Exercise instructions:
Transcribe each entry shown below with no difference from the original.
Supplied data Block Start
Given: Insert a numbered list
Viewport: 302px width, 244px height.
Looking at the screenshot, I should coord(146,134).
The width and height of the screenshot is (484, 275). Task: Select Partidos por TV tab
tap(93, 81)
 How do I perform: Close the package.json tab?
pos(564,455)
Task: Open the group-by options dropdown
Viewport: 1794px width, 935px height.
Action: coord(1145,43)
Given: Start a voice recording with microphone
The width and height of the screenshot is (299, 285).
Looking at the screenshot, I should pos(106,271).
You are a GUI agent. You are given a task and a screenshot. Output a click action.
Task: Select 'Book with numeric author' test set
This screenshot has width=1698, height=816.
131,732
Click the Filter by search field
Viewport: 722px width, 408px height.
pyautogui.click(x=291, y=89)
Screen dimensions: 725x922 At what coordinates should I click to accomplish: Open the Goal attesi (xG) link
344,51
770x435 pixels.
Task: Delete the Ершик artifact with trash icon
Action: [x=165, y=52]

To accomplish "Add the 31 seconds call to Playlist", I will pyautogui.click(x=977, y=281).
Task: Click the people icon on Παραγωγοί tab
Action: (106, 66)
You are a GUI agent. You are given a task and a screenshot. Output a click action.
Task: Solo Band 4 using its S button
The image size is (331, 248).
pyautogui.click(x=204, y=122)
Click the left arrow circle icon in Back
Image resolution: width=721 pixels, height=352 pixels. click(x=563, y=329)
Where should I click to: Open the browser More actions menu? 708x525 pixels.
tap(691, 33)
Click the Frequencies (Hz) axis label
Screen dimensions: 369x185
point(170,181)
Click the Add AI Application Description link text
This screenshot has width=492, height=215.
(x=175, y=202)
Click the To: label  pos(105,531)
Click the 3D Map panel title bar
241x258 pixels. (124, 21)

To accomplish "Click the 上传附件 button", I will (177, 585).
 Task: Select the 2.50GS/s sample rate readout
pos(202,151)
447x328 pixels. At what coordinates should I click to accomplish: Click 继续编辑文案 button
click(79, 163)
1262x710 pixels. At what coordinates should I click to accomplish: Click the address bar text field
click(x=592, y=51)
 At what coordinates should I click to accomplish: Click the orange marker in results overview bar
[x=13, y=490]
Supplied data Block End
Answer for this exercise:
Given: Insert a numbered list
Viewport: 302px width, 244px height.
Looking at the screenshot, I should coord(146,134).
The width and height of the screenshot is (484, 275). Task: Select Partidos por TV tab
tap(93, 81)
 How do I perform: Close the package.json tab?
pos(564,455)
Task: Open the group-by options dropdown
Viewport: 1794px width, 935px height.
Action: coord(1145,43)
Given: Start a voice recording with microphone
The width and height of the screenshot is (299, 285).
Looking at the screenshot, I should pos(106,271).
You are a GUI agent. You are given a task and a screenshot. Output a click action.
Task: Select 'Book with numeric author' test set
This screenshot has width=1698, height=816.
131,732
Click the Filter by search field
Viewport: 722px width, 408px height.
pyautogui.click(x=291, y=89)
Screen dimensions: 725x922 At what coordinates should I click to accomplish: Open the Goal attesi (xG) link
344,51
770x435 pixels.
Task: Delete the Ершик artifact with trash icon
Action: [x=165, y=52]

To accomplish "Add the 31 seconds call to Playlist", I will pyautogui.click(x=977, y=281).
Task: Click the people icon on Παραγωγοί tab
Action: (106, 66)
You are a GUI agent. You are given a task and a screenshot. Output a click action.
Task: Solo Band 4 using its S button
The image size is (331, 248).
pyautogui.click(x=204, y=122)
Click the left arrow circle icon in Back
Image resolution: width=721 pixels, height=352 pixels. click(x=563, y=329)
Where should I click to: Open the browser More actions menu? 708x525 pixels.
tap(691, 33)
Click the Frequencies (Hz) axis label
Screen dimensions: 369x185
point(170,181)
Click the Add AI Application Description link text
This screenshot has width=492, height=215.
(x=175, y=202)
Click the To: label  pos(105,531)
Click the 3D Map panel title bar
241x258 pixels. (124, 21)

To accomplish "Click the 上传附件 button", I will (177, 585).
 Task: Select the 2.50GS/s sample rate readout
pos(202,151)
447x328 pixels. At what coordinates should I click to accomplish: Click 继续编辑文案 button
click(79, 163)
1262x710 pixels. At what coordinates should I click to accomplish: Click the address bar text field
click(x=592, y=51)
 At what coordinates should I click to accomplish: Click the orange marker in results overview bar
[x=13, y=490]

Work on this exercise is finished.